Exercise requirements: Output the lines below exactly, please, from the first line until the line with "Given: Click the green", counting both.

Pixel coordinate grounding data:
Content starts

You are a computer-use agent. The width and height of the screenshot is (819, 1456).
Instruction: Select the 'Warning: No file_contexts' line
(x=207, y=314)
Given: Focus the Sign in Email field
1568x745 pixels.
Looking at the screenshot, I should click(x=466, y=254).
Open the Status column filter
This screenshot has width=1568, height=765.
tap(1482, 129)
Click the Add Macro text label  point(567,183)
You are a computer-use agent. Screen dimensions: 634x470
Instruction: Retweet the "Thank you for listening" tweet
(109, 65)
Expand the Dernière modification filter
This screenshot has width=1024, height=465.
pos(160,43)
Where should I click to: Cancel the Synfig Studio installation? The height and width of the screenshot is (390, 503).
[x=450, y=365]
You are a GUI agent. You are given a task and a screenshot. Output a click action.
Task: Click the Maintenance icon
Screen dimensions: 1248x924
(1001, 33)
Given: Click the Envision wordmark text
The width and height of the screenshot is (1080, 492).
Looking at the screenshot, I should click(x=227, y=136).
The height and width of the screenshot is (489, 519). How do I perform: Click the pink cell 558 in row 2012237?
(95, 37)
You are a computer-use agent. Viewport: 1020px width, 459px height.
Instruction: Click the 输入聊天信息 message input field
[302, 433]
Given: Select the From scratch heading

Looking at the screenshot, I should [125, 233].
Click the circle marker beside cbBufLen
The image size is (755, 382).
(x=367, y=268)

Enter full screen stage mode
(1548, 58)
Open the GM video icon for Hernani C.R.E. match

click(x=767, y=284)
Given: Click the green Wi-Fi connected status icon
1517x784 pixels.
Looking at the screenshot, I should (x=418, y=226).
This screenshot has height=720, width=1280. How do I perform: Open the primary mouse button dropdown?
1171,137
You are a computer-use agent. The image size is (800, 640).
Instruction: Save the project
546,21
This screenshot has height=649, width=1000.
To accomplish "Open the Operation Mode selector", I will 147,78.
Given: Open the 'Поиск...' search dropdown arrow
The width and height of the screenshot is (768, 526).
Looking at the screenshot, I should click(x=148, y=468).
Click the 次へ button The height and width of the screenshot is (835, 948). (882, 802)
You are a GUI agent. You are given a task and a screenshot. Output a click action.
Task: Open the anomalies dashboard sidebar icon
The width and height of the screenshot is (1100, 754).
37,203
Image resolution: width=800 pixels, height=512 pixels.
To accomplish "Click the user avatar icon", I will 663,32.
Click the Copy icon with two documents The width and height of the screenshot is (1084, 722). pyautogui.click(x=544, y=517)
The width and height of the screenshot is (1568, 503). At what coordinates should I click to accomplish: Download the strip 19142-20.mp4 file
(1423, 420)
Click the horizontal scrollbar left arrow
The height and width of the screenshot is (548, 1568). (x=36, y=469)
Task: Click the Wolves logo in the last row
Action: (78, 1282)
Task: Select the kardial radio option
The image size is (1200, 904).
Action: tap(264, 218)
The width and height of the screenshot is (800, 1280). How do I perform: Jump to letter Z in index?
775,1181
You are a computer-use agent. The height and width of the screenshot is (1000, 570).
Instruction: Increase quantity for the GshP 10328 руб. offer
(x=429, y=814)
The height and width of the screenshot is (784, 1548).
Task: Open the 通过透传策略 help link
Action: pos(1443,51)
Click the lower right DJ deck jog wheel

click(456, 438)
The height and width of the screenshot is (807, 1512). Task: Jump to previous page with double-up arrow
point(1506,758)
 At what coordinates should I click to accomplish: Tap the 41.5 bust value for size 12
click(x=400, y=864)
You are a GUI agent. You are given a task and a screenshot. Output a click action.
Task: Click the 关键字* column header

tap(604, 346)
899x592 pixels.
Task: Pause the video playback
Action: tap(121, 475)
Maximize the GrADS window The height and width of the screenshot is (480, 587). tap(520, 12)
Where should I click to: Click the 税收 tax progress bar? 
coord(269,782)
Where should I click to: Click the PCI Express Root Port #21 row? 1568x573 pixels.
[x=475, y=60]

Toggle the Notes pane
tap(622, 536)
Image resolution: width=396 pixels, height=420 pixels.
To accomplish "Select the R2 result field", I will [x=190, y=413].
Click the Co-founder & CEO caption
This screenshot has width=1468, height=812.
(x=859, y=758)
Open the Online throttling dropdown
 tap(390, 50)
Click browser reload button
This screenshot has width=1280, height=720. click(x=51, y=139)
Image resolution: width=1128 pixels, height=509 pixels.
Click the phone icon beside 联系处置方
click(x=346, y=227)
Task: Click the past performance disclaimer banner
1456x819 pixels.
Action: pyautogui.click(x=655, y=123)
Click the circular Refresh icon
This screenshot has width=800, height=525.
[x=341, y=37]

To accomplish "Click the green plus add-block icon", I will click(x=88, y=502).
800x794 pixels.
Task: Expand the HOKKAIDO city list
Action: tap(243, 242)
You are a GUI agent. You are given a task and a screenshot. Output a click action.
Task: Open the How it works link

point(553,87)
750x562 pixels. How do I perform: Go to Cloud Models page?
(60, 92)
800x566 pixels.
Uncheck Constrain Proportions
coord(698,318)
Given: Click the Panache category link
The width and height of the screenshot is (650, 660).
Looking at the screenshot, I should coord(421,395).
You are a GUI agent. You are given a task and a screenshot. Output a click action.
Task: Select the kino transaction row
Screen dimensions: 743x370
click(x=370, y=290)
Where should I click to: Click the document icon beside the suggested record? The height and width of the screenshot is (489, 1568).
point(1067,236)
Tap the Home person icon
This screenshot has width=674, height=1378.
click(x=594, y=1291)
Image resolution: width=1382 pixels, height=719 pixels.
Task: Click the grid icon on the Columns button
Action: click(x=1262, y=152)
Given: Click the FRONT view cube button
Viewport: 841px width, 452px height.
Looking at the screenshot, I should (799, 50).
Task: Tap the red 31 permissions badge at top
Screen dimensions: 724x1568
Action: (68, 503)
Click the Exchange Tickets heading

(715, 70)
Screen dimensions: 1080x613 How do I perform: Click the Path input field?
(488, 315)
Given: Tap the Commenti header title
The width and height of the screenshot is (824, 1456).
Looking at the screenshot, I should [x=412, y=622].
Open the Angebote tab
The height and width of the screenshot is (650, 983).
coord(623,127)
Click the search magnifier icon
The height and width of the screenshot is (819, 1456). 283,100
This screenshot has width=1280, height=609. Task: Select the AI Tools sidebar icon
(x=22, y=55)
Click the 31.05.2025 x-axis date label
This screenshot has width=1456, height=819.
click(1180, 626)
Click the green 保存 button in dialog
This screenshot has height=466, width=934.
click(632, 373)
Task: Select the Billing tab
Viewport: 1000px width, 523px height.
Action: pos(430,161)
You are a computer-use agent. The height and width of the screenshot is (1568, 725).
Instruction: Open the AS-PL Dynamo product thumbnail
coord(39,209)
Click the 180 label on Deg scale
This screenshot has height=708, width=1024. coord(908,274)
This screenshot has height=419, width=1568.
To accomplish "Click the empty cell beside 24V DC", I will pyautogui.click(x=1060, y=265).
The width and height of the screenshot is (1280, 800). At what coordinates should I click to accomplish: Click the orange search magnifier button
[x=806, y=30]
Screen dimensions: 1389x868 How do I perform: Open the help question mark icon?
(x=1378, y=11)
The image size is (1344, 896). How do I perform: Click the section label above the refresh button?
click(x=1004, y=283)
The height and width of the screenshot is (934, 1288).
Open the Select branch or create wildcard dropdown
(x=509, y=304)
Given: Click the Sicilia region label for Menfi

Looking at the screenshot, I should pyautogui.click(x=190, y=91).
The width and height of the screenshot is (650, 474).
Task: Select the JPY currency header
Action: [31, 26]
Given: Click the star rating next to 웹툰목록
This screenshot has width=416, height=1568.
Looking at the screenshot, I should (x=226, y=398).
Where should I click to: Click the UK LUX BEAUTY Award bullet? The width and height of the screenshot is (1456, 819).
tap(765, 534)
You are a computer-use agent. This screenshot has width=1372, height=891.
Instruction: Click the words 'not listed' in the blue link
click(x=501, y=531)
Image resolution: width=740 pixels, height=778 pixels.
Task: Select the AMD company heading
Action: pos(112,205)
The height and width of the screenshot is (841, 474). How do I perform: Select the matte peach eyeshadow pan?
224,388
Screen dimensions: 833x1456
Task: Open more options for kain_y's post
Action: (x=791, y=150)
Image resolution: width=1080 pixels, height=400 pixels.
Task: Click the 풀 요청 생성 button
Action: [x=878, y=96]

Content ends

Exercise result:
You are a computer-use agent. The width and height of the screenshot is (819, 1456).
Instruction: Select the 'Warning: No file_contexts' line
(x=207, y=314)
Given: Focus the Sign in Email field
1568x745 pixels.
Looking at the screenshot, I should click(x=466, y=254).
Open the Status column filter
This screenshot has width=1568, height=765.
tap(1482, 129)
Click the Add Macro text label  point(567,183)
You are a computer-use agent. Screen dimensions: 634x470
Instruction: Retweet the "Thank you for listening" tweet
(109, 65)
Expand the Dernière modification filter
This screenshot has width=1024, height=465.
pos(160,43)
Where should I click to: Cancel the Synfig Studio installation? The height and width of the screenshot is (390, 503).
[x=450, y=365]
You are a GUI agent. You are given a task and a screenshot. Output a click action.
Task: Click the Maintenance icon
Screen dimensions: 1248x924
(1001, 33)
Given: Click the Envision wordmark text
The width and height of the screenshot is (1080, 492).
Looking at the screenshot, I should click(x=227, y=136).
The height and width of the screenshot is (489, 519). How do I perform: Click the pink cell 558 in row 2012237?
(95, 37)
You are a computer-use agent. Viewport: 1020px width, 459px height.
Instruction: Click the 输入聊天信息 message input field
[302, 433]
Given: Select the From scratch heading

Looking at the screenshot, I should [125, 233].
Click the circle marker beside cbBufLen
The image size is (755, 382).
(x=367, y=268)

Enter full screen stage mode
(1548, 58)
Open the GM video icon for Hernani C.R.E. match

click(x=767, y=284)
Given: Click the green Wi-Fi connected status icon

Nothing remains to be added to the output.